Here’s how George Hoguet, global investment strategist specializing in emerging markets at State Street Global Advisors, summed up his outlook when he spoke about “Decoupling or Contagion: How Will Fiscal Consolidation in Developed Markets Impact Emerging Markets?”:
The Great Recession has enhanced the secular case for investing in emerging markets, but the reduction in potential GDP growth in many developed markets will negatively impact emerging markets.
One of Hoguet’s comments resonated with me more than the others: “Japan as Number 1 is a reminder of the difficulty of long-term forecasting.” As a former teaching assistant for author Ezra Vogel, I remember the uproar about Japan’s predicted domination of the global economy. The Land of the Rising Sun had seemed unstoppable, which worked to my benefit when I led training seminars on “How to Do Business with the Japanese.” My, how times have changed.

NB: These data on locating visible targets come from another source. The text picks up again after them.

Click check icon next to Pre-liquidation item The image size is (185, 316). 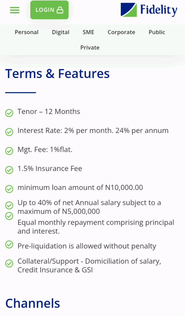(x=9, y=244)
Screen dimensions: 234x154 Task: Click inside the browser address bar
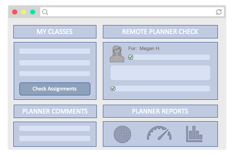[x=132, y=12]
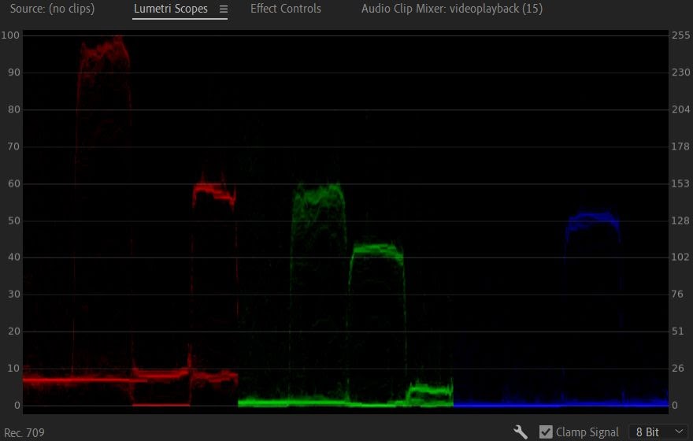The width and height of the screenshot is (693, 441).
Task: Click the 204 value on right scale
Action: (x=680, y=109)
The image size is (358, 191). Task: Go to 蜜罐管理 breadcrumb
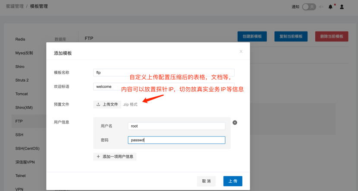(15, 6)
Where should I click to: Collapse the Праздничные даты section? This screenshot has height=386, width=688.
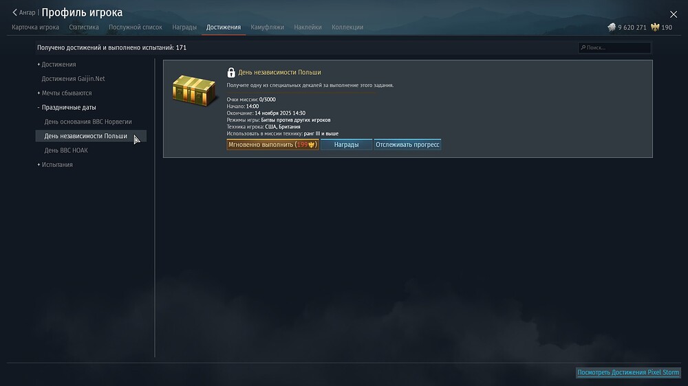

Another warning from Hoguet: Economic growth does not necessarily lead to superior investment returns, as Korea shows. Still, he suggested that investors focus on large economies with sustainable domestic demand. He also recommended that investors overcome their home-market bias to market-weight emerging markets and be open-minded about newer types of investments, such as farm land and long-short funds.
One of the many pluses mentioned by Hoguet was that debt/GDP ratios are lower for emerging markets than for developed countries. In addition, current emerging markets are not “demanding” at about 13-times-earnings for the next 12 months,
“We’re not in a bubble yet,” concluded Hoguet.